Anthracnose is most often seen in warm and wet conditions. It is most active in Spring and late Summer/early Autumn, around the time of olive fruit harvest. This fungus has two distinct presentations, one that causes spotted ripening on the fruit skin and the second that causes the tip of the fruit to become mouldy and shrivelled. You should assume that the spores are always present on your olive trees, and if the Spring growing season is warm and wet, a preventative application of copper fungicide as mentioned earlier will help to manage this issue.

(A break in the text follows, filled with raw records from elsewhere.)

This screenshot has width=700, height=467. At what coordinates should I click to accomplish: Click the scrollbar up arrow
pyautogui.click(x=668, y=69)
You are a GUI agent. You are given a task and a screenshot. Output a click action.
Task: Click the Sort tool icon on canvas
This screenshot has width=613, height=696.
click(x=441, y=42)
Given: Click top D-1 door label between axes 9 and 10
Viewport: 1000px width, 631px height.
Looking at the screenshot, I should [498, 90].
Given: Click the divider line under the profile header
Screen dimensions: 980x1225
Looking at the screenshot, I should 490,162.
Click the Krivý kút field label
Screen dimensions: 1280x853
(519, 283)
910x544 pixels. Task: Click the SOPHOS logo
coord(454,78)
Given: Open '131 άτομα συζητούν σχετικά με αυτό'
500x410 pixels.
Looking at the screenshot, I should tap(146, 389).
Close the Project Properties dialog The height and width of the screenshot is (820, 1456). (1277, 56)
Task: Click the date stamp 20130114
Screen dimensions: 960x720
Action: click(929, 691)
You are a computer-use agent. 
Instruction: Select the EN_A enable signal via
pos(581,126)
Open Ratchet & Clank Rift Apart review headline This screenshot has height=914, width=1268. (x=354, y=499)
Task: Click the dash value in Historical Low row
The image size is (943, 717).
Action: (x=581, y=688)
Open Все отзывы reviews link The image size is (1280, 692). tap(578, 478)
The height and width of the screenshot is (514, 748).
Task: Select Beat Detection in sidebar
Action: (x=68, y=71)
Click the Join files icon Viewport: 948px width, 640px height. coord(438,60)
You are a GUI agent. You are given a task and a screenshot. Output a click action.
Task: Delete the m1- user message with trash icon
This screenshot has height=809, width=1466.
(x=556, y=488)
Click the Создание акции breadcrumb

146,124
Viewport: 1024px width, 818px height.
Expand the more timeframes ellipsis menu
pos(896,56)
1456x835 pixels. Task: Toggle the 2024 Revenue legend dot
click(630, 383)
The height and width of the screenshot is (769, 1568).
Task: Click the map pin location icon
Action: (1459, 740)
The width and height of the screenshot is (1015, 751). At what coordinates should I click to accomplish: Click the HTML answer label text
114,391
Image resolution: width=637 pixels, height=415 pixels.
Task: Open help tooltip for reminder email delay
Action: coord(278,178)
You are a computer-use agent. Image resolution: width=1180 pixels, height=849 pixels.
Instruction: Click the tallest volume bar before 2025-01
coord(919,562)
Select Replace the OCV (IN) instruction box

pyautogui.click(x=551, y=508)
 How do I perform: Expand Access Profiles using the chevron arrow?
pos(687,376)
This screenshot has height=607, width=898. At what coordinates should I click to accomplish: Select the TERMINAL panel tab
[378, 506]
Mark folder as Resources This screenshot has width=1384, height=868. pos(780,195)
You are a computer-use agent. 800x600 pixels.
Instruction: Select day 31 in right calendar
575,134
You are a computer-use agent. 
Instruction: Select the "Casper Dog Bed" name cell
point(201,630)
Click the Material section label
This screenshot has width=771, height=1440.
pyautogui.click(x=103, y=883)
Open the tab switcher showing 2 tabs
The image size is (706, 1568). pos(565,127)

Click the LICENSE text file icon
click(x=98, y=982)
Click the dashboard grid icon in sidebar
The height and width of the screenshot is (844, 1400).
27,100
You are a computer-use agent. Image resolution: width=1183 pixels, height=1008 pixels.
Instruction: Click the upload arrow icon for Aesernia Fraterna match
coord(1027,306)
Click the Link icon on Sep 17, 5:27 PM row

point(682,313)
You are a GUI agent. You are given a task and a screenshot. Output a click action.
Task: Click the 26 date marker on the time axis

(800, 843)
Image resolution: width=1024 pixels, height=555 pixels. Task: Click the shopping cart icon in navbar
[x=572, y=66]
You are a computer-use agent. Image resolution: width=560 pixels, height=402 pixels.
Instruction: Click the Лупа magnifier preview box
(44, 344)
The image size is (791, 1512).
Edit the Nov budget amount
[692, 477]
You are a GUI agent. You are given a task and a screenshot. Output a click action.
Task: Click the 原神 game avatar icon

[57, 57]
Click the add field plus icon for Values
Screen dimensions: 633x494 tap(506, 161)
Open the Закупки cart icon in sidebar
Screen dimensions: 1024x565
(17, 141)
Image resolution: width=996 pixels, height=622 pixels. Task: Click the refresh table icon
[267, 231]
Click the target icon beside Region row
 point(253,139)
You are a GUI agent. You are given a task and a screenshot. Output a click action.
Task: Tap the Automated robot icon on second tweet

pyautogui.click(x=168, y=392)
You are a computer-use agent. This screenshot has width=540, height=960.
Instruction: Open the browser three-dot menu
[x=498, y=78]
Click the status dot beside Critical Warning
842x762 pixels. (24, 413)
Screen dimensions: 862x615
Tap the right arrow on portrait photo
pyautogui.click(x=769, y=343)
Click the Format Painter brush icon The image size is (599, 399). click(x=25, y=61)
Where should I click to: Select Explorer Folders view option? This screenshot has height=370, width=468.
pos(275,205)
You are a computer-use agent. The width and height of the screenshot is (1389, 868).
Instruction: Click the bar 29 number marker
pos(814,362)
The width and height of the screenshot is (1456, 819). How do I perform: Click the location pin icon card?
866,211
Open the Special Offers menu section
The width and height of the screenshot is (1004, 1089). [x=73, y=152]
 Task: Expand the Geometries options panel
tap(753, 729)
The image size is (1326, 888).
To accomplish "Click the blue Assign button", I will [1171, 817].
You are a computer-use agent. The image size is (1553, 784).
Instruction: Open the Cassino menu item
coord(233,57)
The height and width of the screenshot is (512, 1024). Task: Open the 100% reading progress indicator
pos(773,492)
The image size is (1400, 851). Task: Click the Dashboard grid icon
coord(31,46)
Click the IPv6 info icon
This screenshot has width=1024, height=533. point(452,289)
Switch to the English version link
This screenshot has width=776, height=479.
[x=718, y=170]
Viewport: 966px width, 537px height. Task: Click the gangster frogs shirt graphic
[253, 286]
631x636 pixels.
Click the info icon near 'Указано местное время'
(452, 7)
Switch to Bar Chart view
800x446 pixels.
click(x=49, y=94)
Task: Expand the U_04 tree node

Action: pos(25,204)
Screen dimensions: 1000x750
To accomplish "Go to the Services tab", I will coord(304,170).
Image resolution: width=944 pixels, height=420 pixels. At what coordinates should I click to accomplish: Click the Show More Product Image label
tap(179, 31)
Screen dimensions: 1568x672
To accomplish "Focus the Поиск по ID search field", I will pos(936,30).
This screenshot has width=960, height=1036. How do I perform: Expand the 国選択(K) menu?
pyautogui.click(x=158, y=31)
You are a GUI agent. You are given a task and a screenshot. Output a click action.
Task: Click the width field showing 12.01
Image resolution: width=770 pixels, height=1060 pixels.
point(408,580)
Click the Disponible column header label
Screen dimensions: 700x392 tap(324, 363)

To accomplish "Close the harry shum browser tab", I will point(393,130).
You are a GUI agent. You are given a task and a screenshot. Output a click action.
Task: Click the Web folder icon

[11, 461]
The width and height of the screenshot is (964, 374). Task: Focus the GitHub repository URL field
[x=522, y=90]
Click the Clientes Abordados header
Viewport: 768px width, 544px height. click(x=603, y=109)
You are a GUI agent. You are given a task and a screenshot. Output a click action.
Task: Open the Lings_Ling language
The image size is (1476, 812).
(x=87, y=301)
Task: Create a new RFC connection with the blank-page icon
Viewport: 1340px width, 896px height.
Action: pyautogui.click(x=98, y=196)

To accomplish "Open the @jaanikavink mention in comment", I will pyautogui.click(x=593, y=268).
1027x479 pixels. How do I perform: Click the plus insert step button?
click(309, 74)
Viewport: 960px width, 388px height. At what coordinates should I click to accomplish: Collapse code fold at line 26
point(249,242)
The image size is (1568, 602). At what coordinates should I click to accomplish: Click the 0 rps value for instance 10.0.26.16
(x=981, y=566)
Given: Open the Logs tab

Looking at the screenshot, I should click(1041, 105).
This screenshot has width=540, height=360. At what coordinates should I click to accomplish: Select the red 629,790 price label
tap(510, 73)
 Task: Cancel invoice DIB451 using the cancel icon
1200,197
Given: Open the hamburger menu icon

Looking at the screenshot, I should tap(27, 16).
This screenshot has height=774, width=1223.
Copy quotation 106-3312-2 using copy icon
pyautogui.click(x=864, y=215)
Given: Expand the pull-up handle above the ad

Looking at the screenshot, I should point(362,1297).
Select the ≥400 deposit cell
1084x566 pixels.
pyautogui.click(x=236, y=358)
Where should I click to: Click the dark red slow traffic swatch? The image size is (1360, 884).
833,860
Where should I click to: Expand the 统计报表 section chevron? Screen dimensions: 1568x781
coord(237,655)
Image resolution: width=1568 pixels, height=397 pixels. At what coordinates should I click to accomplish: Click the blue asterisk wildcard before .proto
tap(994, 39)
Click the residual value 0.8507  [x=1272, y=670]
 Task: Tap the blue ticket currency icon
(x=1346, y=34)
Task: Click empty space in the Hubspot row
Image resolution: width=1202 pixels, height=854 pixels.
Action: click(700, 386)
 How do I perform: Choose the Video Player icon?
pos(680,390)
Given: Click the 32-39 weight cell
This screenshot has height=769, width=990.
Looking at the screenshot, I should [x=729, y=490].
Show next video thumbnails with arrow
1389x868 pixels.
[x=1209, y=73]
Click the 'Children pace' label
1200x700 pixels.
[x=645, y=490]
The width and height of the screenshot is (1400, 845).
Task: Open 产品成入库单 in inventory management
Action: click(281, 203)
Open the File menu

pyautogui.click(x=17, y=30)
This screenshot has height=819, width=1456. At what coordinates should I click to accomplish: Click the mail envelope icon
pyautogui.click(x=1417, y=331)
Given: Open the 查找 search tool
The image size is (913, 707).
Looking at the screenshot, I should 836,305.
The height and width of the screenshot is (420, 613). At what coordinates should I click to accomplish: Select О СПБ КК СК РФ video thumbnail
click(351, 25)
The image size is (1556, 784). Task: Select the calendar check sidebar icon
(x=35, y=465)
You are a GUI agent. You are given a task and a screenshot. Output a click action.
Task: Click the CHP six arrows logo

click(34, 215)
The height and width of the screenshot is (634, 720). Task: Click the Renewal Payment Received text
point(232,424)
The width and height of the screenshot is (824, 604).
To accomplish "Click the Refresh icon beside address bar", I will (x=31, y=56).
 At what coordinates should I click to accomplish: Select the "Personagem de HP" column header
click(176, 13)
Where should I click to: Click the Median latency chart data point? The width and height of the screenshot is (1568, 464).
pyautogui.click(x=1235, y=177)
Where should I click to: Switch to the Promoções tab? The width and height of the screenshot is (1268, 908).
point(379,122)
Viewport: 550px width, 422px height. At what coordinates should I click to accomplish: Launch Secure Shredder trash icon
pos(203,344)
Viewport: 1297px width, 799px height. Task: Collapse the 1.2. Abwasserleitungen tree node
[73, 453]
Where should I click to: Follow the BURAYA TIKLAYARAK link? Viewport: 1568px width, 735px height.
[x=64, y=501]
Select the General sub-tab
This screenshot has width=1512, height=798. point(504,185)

When to harvest your olives
The timing of your harvest will vary a lot based on the variety of trees you have, and the microclimate in which they grow. Some table varieties do not turn black, they only become “yellow ripe” where the shade of green on the skin goes from bright green to yellowish green. Any table variety can be picked for pickling at this yellow ripe phase if you prefer green olives for eating. The only difference between green and black olives in the jar is how ripe they are! If you are intending to turn your olives into oil, wait until at least 60-70% of the fruit on the tree has turned, or is turning, purple on the skin. Oil from the early harvest (greener fruit) is bigger in flavour, but there’s less of it, while oil from fully ripe fruit is very mild in taste but you will get a better yield from the fruit.
Another way to test if the fruit is ready to harvest is to pick one and squeeze it between your fingers. Any liquid that comes out should be white in colour and feel slippery (from the oil) when you rub your fingers together. If the liquid is clear and feels watery, the olive isn’t ripe yet.
Are my olives better for pickling or for making oil?
Both table and oil varieties of olives can be either pickled for eating or processed into olive oil, but traditionally they were grown for different purposes because the bigger olives make for a more satisfying snack for less effort! So the bigger the olive, the more likely it is to be a table variety and the smaller olives tend to yield a higher volume of oil by weight. If you didn’t plant your olive trees and don’t know what variety they are, most backyard olive trees are table varieties because until fairly recently it was very difficult for small scale growers to get access to an olive oil processor who can handle small amounts of fruit. Olive oil production on a domestic scale is a difficult, messy and time consuming activity.